Dataset records
· · · · · · ·

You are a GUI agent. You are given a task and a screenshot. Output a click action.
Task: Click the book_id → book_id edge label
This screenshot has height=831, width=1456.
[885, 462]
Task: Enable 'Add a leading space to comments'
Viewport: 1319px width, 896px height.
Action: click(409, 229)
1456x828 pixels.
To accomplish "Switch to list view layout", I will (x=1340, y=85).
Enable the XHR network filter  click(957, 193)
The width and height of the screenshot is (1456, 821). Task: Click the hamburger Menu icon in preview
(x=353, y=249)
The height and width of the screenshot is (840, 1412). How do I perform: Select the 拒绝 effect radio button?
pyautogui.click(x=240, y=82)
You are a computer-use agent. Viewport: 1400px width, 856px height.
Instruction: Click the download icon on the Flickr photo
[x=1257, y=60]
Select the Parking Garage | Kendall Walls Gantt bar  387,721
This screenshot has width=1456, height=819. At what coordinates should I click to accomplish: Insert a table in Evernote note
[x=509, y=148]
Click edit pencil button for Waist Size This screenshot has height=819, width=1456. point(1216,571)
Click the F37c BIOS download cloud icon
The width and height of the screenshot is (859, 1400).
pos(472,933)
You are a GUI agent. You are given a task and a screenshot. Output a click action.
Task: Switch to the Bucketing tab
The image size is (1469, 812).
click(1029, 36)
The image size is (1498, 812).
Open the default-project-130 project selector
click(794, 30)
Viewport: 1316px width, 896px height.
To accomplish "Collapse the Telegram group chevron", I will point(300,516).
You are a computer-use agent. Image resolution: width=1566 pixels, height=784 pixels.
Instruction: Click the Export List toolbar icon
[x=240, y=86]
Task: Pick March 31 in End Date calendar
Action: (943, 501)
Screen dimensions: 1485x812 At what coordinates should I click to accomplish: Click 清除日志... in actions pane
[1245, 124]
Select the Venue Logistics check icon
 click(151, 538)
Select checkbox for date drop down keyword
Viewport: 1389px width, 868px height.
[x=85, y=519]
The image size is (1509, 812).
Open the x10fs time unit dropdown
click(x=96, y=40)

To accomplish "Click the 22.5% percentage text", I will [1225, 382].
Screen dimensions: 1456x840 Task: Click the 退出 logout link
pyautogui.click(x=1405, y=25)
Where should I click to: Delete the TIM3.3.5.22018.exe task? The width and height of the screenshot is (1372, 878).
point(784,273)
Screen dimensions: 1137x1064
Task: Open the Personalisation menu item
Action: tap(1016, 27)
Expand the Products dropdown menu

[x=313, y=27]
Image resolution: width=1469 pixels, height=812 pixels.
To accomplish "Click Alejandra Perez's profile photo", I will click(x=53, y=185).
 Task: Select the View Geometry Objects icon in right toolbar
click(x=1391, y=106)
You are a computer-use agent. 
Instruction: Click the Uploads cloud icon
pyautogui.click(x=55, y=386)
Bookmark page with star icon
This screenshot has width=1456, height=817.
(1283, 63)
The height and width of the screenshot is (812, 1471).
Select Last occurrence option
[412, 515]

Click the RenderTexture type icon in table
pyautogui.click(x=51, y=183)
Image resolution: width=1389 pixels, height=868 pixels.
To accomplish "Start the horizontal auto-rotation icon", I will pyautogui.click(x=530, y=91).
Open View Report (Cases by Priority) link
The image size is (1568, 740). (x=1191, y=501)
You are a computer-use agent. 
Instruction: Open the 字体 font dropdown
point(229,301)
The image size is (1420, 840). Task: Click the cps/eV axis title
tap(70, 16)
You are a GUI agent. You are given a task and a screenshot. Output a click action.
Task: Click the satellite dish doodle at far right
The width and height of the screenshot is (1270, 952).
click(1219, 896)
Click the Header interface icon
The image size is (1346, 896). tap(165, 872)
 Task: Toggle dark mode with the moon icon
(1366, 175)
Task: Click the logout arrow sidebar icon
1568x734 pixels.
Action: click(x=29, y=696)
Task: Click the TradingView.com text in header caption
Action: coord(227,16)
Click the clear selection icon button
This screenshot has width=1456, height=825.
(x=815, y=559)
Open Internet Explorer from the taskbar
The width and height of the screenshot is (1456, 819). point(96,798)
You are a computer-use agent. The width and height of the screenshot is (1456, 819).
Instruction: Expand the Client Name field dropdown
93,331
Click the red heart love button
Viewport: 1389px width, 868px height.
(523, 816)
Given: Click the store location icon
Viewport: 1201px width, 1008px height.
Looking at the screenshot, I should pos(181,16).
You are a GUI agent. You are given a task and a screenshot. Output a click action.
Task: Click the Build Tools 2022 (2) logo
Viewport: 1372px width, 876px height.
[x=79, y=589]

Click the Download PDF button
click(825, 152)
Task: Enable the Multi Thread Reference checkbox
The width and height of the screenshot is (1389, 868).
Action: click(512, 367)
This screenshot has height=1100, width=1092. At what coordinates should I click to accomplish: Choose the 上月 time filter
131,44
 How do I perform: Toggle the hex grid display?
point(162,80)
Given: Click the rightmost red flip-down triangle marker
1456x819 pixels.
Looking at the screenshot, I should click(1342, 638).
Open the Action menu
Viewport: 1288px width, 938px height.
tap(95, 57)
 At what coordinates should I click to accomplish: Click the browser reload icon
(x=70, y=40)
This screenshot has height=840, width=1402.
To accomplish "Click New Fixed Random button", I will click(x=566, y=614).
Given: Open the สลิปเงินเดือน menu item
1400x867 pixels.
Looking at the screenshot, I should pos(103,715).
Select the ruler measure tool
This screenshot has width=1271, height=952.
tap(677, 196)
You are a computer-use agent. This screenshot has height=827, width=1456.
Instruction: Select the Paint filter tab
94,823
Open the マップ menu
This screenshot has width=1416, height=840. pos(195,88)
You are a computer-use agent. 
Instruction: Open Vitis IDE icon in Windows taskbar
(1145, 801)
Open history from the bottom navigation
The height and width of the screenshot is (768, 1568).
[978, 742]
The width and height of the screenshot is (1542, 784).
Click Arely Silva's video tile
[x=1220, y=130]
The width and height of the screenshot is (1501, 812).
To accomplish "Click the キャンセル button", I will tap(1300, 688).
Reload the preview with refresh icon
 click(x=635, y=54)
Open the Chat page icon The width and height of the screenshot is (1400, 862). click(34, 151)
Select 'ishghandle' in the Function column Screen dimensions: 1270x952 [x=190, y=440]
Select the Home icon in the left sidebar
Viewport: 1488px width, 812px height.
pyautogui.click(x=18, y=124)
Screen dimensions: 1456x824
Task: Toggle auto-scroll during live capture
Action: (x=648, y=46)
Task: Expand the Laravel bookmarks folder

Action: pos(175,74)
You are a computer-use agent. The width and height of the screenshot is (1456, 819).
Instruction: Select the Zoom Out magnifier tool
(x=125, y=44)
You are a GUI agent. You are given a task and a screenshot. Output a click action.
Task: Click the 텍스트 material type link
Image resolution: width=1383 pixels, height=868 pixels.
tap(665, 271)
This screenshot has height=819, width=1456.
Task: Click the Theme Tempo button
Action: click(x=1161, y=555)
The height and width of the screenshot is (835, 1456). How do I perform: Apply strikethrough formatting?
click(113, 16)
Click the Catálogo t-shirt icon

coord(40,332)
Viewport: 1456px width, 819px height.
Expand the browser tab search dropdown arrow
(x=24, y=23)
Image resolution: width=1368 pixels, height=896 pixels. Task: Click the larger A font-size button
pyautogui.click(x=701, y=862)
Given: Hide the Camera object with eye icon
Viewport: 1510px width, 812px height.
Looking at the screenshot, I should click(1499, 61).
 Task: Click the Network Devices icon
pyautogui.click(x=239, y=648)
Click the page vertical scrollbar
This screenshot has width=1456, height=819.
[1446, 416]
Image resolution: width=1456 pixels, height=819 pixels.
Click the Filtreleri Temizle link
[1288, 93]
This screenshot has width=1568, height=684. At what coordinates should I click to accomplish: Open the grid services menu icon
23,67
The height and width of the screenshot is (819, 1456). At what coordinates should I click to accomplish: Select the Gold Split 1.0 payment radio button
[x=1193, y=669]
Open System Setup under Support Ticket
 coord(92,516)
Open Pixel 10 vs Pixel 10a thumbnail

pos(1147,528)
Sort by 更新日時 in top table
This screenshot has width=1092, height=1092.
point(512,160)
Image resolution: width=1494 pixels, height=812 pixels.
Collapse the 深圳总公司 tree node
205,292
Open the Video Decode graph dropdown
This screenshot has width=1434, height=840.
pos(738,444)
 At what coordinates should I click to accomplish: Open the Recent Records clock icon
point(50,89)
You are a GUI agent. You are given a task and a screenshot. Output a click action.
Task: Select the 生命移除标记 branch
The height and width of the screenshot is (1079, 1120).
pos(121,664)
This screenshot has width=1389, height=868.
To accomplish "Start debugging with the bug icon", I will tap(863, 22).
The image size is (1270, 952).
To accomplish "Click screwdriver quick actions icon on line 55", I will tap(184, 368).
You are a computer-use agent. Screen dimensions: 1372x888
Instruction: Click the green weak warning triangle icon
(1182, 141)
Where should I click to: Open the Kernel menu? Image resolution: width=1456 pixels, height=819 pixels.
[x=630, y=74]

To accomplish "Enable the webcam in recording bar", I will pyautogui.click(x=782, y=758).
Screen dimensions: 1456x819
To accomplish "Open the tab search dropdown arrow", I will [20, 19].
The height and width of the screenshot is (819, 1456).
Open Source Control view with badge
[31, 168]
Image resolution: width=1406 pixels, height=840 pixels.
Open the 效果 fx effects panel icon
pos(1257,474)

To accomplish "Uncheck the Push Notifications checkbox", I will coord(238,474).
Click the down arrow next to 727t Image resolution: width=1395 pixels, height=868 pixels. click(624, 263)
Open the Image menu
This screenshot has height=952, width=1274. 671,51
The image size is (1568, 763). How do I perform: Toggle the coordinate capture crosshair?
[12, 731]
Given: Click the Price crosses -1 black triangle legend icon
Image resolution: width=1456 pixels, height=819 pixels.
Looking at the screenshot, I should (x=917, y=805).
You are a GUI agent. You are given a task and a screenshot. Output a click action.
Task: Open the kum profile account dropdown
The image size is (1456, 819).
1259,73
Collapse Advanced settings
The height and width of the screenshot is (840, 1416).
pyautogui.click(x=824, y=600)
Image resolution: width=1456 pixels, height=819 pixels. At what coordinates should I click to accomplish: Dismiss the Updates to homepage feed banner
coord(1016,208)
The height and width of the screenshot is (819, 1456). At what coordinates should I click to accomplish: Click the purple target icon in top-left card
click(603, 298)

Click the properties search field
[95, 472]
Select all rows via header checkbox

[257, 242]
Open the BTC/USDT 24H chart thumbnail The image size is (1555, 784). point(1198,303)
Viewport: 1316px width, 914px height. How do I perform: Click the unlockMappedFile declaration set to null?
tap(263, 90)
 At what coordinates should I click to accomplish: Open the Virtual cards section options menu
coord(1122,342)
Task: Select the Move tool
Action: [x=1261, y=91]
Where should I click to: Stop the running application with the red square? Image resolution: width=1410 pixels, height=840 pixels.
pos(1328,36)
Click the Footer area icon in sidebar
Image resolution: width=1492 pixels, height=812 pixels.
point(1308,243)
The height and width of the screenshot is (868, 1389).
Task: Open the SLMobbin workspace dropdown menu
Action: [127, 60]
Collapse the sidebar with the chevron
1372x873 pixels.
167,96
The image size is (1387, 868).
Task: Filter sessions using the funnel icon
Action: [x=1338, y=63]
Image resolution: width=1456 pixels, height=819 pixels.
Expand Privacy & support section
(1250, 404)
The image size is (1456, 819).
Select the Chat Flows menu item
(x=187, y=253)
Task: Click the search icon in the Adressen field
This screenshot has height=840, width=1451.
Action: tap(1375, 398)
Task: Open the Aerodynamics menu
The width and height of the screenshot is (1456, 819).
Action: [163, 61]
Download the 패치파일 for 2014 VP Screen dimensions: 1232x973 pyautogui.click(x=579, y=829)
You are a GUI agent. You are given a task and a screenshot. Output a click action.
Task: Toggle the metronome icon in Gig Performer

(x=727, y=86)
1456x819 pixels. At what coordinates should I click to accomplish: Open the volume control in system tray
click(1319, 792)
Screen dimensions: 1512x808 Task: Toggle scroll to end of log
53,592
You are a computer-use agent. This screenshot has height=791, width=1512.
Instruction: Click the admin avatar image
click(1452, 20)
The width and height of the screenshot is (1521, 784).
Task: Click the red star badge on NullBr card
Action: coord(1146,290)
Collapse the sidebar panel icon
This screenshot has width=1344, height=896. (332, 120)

· · · · · · ·

EXERCISE OBJECTIVE: Every line above that holds the string "profile" should be copied into the answer.

ANSWER TO THIS TASK:
To accomplish "Click Alejandra Perez's profile photo", I will click(x=53, y=185).
Task: Open the kum profile account dropdown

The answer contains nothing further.